Abstract
Thermoset polymeric composites or epoxy composites are plastics frequently used in most industrial sectors (construction, aeronautic, automotive, renewable energy, sports). Their crosslinked microstructure of these polymers represents their main advantage, providing lightness and great mechanical strength; but also restrict their ability for reprocessing and recycling at end of life. Thus, landfilling or incineration are usually the only alternatives.
Biotechnological degradation or recycling of recalcitrant compounds is tackled by screening and/or adaptation of microorganisms capable of degrading the target compounds. Many factors influence the material degradation, such as: chemical composition, structure (pretreatment requirement), surface properties and appearance of the compound (historical microbial-material contact), microbial activity (need of Synthetic Biology approach), and degradative process (confined, microbial release). Development of solutions for microbial degradation of epoxy composites is the core of the EU-funded project ESTELLA (no. 101058371).
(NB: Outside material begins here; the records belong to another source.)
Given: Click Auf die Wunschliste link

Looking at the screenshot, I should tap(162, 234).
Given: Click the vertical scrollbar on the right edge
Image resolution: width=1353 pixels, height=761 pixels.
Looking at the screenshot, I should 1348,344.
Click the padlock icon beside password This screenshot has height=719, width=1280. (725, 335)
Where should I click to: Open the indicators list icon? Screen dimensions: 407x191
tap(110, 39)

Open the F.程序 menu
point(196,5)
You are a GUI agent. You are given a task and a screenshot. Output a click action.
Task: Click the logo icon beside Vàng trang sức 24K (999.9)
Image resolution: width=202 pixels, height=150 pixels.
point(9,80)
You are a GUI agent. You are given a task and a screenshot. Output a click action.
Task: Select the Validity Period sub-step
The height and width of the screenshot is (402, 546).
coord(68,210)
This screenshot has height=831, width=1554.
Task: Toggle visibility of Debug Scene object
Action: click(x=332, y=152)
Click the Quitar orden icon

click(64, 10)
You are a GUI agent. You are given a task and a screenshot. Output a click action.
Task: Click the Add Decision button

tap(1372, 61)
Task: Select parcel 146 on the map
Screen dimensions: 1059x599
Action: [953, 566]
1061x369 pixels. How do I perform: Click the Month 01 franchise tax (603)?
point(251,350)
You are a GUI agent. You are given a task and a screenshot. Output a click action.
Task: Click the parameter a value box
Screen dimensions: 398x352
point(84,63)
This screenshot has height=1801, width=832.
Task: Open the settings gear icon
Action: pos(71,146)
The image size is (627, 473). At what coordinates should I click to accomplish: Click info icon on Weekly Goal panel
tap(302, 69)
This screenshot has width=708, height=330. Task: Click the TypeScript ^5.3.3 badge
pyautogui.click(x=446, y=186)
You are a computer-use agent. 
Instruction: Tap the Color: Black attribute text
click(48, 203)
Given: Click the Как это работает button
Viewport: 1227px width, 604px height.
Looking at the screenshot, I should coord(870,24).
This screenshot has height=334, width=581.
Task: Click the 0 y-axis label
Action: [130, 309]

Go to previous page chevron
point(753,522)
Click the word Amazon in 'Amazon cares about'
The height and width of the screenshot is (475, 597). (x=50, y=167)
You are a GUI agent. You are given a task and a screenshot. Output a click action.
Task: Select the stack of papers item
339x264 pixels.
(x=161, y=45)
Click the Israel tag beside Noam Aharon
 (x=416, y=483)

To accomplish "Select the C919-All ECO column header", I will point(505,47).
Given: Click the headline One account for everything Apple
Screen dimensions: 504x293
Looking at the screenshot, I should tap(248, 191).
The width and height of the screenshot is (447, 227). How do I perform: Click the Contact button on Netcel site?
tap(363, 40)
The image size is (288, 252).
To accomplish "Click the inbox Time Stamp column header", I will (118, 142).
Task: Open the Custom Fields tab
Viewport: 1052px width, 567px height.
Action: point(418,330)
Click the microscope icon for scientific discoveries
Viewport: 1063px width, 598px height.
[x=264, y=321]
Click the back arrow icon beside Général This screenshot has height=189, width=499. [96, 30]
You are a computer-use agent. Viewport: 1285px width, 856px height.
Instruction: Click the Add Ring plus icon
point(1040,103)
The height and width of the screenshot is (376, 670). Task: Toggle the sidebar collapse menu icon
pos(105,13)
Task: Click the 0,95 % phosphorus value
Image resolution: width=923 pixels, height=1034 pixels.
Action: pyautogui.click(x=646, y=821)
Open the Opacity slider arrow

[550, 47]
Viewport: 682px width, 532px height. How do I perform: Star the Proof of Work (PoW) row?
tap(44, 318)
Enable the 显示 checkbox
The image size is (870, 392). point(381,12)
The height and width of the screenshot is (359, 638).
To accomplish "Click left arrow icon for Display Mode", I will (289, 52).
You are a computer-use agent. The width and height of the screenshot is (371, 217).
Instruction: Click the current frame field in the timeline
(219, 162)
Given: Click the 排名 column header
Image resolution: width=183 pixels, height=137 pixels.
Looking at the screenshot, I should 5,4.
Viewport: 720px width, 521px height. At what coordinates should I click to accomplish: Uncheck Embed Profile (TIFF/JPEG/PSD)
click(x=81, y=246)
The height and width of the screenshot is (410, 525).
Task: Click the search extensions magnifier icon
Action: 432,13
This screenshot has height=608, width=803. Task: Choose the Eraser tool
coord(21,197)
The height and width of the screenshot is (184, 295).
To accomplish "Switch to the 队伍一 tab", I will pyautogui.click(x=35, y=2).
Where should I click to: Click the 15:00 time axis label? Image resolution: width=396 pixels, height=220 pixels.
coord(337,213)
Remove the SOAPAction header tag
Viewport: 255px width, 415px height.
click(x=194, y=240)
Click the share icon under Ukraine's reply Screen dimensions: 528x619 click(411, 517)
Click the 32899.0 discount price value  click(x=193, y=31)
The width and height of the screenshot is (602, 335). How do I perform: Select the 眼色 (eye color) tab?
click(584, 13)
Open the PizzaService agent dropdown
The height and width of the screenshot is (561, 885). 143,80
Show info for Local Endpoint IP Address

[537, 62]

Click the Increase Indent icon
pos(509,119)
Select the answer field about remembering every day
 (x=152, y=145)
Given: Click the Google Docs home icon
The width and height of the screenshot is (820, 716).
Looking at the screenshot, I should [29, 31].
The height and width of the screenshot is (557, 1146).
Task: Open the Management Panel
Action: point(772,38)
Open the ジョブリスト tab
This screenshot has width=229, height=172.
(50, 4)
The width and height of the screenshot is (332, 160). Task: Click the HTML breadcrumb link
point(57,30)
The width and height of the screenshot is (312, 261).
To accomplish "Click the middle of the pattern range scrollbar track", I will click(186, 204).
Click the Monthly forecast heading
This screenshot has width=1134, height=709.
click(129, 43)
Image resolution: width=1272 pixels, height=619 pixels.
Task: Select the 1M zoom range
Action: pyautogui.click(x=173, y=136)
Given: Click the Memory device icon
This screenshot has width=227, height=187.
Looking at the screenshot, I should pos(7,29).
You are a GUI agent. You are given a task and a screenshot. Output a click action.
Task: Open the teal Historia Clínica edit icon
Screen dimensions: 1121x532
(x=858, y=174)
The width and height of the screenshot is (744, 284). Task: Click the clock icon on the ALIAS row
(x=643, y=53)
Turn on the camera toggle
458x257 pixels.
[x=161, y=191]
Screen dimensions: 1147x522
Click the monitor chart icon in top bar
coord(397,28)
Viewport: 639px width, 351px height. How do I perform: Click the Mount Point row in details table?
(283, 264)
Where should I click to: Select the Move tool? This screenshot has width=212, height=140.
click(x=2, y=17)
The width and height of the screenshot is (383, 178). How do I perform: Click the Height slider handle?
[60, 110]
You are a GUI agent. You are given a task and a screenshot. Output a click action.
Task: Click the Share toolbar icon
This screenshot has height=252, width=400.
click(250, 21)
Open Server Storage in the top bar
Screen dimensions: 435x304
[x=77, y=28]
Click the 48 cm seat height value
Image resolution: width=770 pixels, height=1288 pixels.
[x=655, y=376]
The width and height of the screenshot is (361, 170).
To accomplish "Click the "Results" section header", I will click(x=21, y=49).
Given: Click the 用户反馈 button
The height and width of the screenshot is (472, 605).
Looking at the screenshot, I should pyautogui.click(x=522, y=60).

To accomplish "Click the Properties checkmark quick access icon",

A Pseudomonas putida strain has been isolated from a commercial epoxy resin (RTM6) previously cured, grinded and metataxonomically analysed. An integral Omics approach
has been developed around the strain, which includes genome sequencing, label free Proteomics and transcriptome validation, to evaluate its ability to survive and utilize the epoxy material as the carbon and energy sources. These studies are o_ering an intriguing view of the biodegradation of recalcitrant materials by a new microbial isolate of a wellknown genus of material degraders.